PART I
INFORMATION REQUIRED IN THE SECTION 10(a) PROSPECTUS
ITEM 1. | PLAN INFORMATION.* |
ITEM 2. | REGISTRANT INFORMATION AND EMPLOYEE PLAN ANNUAL INFORMATION. * |
* | Information required by Part I to be contained in the Section 10(a) prospectus is omitted from this Registration Statement in accordance with Rule 428 under the Securities Act and the Introductory Note to Part I of FormS-8. |
PART II
INFORMATION REQUIRED IN THE REGISTRATION STATEMENT
ITEM 3. | INCORPORATION OF DOCUMENTS BY REFERENCE |
The following documents, which have been filed with the Securities and Exchange Commission (the “Commission”) by HeadHunter Group PLC, a company organized under the laws of Cyprus (the “Company” or the “Registrant”), pursuant to the Securities Act and the Securities Exchange Act of 1934, as amended (the “Exchange Act”), as applicable, are incorporated by reference in, and shall be deemed to be a part of, this Registration Statement:
| (a) | the Company’s prospectus filed on May 9, 2019, including all amendments and exhibits thereto, pursuant to Rule 424(b) under the Securities Act relating to the Registration Statement on FormF-1 (File No. 333-224065), which contains the Company’s audited financial statements for the latest fiscal year for which such statements have been filed; and |
| (b) | the description of the Company’s ordinary shares, with a nominal value of €0.002 per share, and ADSs included in the Registration Statement on Form8-A filed on April 25, 2019 (FileNo. 001-38882) under the Exchange Act, including any amendment or report filed for the purpose of updating such description. |
All documents or reports filed by the Company with the Commission pursuant to Sections 13(a), 13(c), 14 and 15(d) of the Exchange Act, and to the extent designated therein, certain reports on Form6-K, furnished by the Company, after the date of this Registration Statement and prior to the filing of a post-effective amendment which indicates that all securities offered hereby have been sold or which deregisters all securities offered hereby then remaining unsold, shall be deemed to be incorporated by reference in this Registration Statement and to be part hereof from the date of filing of such documents or reports.

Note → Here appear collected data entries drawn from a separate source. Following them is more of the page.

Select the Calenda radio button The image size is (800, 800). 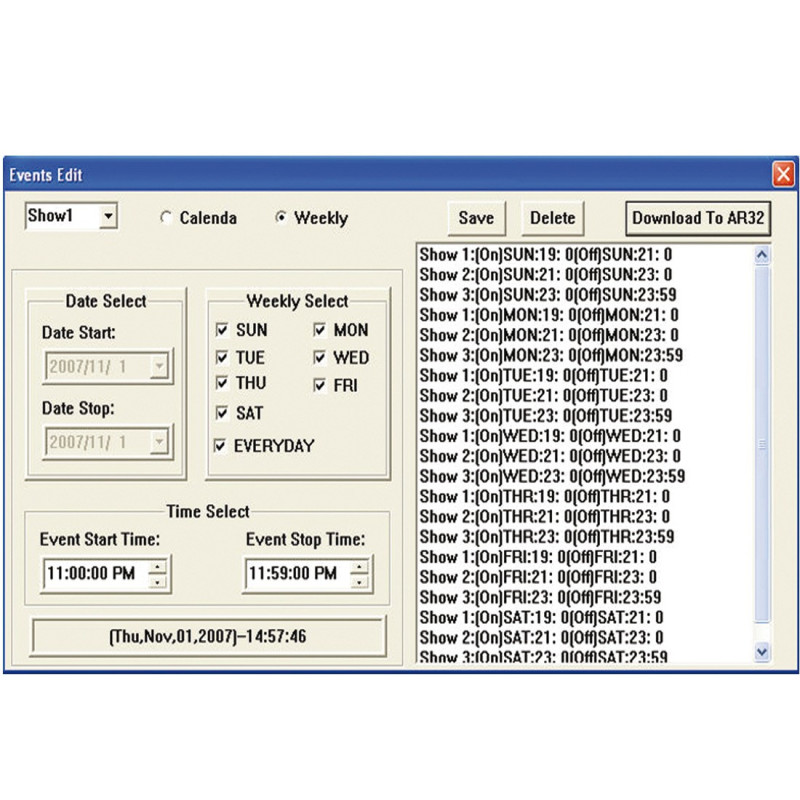pos(167,218)
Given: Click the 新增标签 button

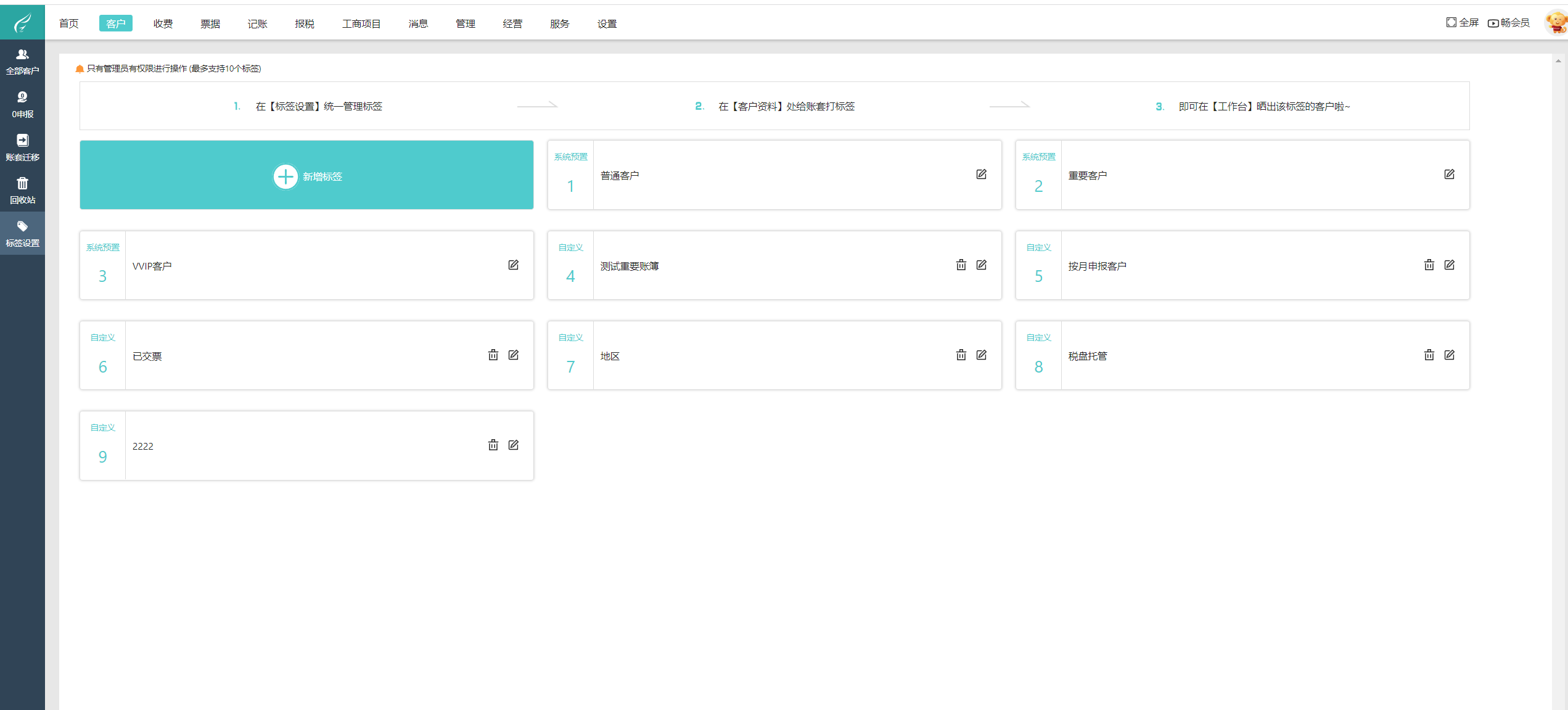Looking at the screenshot, I should (x=308, y=176).
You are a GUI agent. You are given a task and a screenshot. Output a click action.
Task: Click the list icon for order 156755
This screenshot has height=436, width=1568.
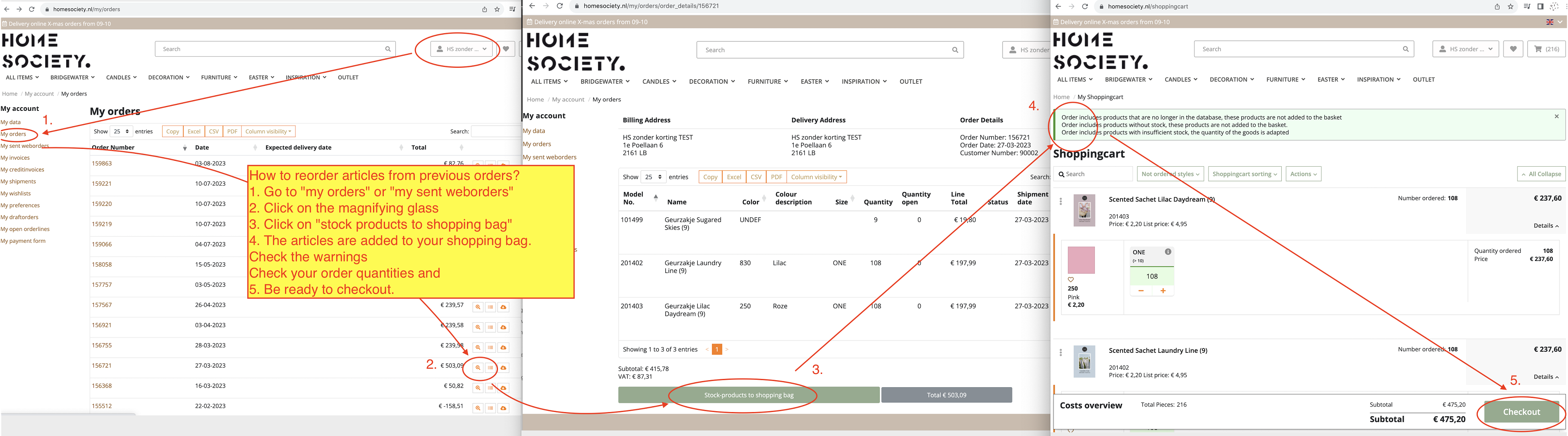(491, 348)
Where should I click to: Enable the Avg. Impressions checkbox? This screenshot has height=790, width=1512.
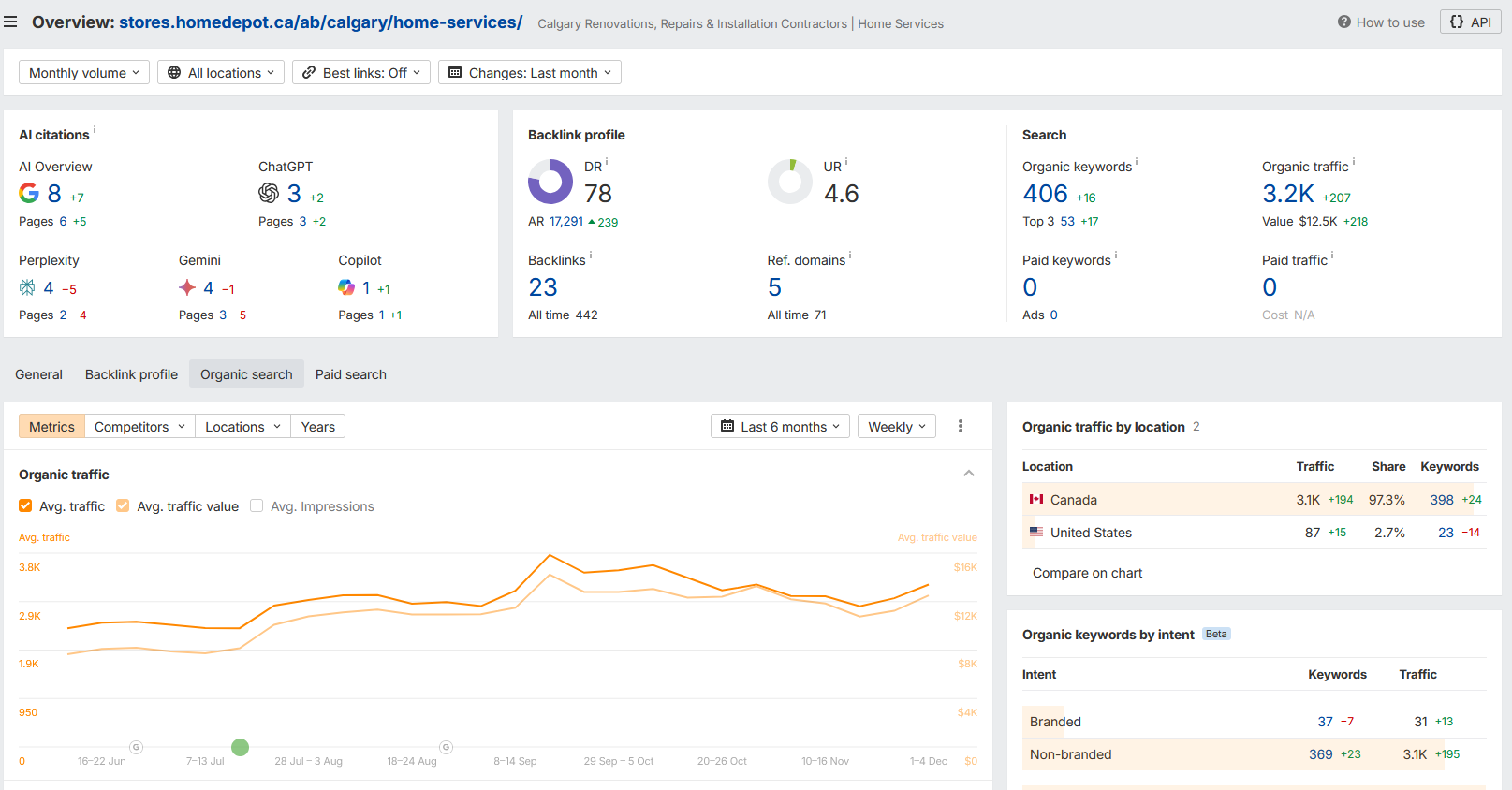[257, 506]
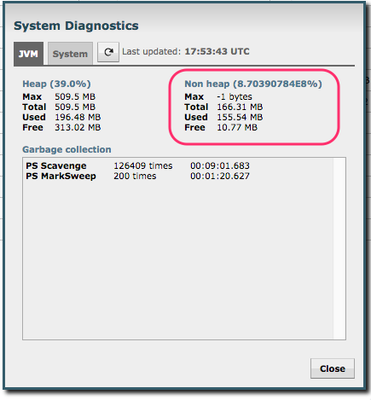The height and width of the screenshot is (400, 371).
Task: Switch to the System tab
Action: (x=70, y=54)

For the purposes of this Registration Statement, any document or any statement in a document or report incorporated or deemed to be incorporated by reference herein shall be deemed to be modified or superseded for the purposes of this Registration Statement to the extent that a subsequently filed document or statement contained therein or in any other subsequently filed document or report which also is or is deemed to be incorporated by reference herein modifies, or supersedes such document or such statement in such document. Any statement so modified or superseded shall not be deemed, except as so modified or superseded, to constitute a part of this Registration Statement.
ITEM 4. | DESCRIPTION OF SECURITIES |
Not applicable.
ITEM 5. | INTERESTS OF NAMED EXPERTS AND COUNSEL |
Not applicable.
ITEM 6. | INDEMNIFICATION OF DIRECTORS AND OFFICERS |
Our articles of association provide that, subject to certain limitations, we will indemnify our directors and officers against any losses or liabilities which they may sustain or incur in relation to the execution of their duties including liability incurred in defending any proceedings whether civil or criminal in which judgment is given in their favor or in which they are acquitted. The service agreements with our independent directors also provide for indemnification of this type.
Insofar as indemnification of liabilities arising under the Securities Act may be permitted to executive officers and board members or persons controlling us pursuant to the foregoing provisions, we have been informed that, in the opinion of the Commission, such indemnification is against public policy as expressed in the Securities Act and is therefore unenforceable.